▶ [Text extract]:
-.-.-
Question

Label the vertices with the appropriate letters. When you sketch or draw, use the special marks that indicate right angles, parallel segments, and congruent segments and angles. Draw a triangle with a $$6 \mathrm{cm}$$ side and an $$8 \mathrm{cm}$$ side and the angle between them measuring $$40^{\circ} .$$ Draw a second triangle with a $$6 \mathrm{cm}$$ side and an $$8 \mathrm{cm}$$ side and exactly one $$40^{\circ}$$ angle that is not between the two given sides. Are the two triangles congruent?

Answer

**step1 Draw the First Triangle (SAS Configuration)**

To draw the first triangle, we use the Side-Angle-Side (SAS) configuration. Start by drawing a line segment of 6 cm. Label its endpoints A and B. From point B, draw a ray forming a 40-degree angle with segment AB. Along this ray, measure and mark a point C at a distance of 8 cm from B. Finally, connect points A and C to complete the triangle. Mark the side AB with a single hash mark and the side BC with a double hash mark to indicate their lengths of 6 cm and 8 cm respectively. Mark the angle at vertex B with an arc and label it 40°.

**step2 Draw the Second Triangle (SSA Configuration)**

For the second triangle, we have a Side-Side-Angle (SSA) configuration, where the angle is not between the two given sides. Begin by drawing a line segment of 8 cm. Label its endpoints D and E. From point E, draw a ray forming a 40-degree angle with segment DE. Now, from point D, draw an arc with a radius of 6 cm. This arc will intersect the ray drawn from E at a point, which we will label F. Connect points D and F to complete the triangle. Note that for an SSA case where the given angle is acute and the side opposite it is shorter than the adjacent side (as 6 cm is shorter than 8 cm), there can be two possible triangles formed. We will illustrate one of these possibilities. Mark the side DE with a double hash mark and the side DF with a single hash mark. Mark the angle at vertex E with an arc and label it 40°.
-.-.-
▶ [Recorded data]:
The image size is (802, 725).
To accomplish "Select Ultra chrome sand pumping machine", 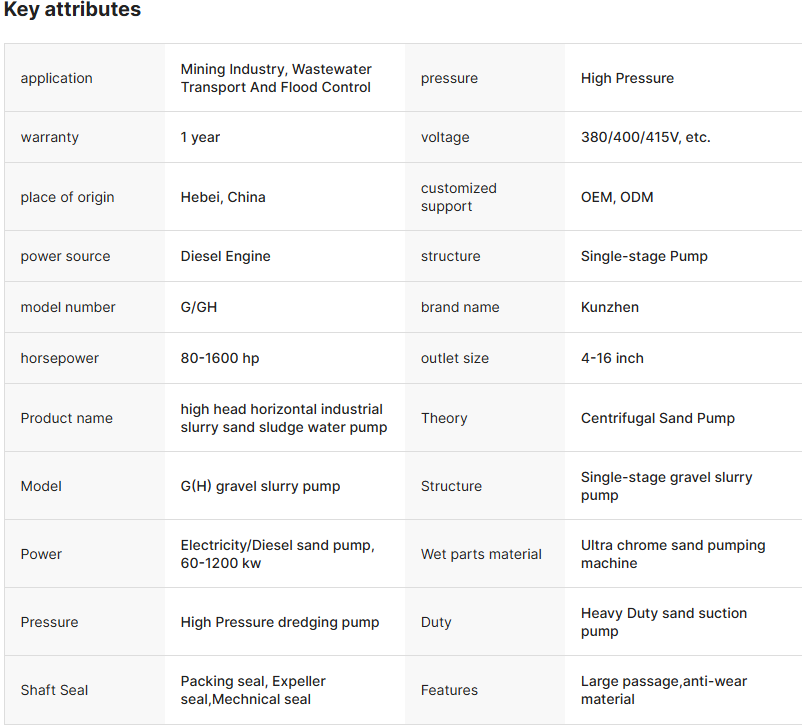I will pos(672,554).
-.-.-
▶ [Aim 1]:
In the triangle construction text, why can the second triangle take more than one form? Answer in one to three sentences.
▶ [Aim 2]:
Answer these short questions from the triangle construction text.
(a) At which vertex is the 40° angle marked in the first triangle?
(b) How long is segment DE in the second triangle?
(c) What do the special marks in a sketch indicate, according to the question?
Work only from the triangle construction text; the listing plays no part.

▶ [Full answer 1]:
The given 40° angle is acute, and the side opposite it, 6 cm, is shorter than the adjacent 8 cm side. The text says that in such an SSA case two triangles can be formed, and it illustrates only one of them.

▶ [Full answer 2]:
(a) At vertex B.
(b) 8 cm.
(c) Right angles, parallel segments, and congruent segments and angles.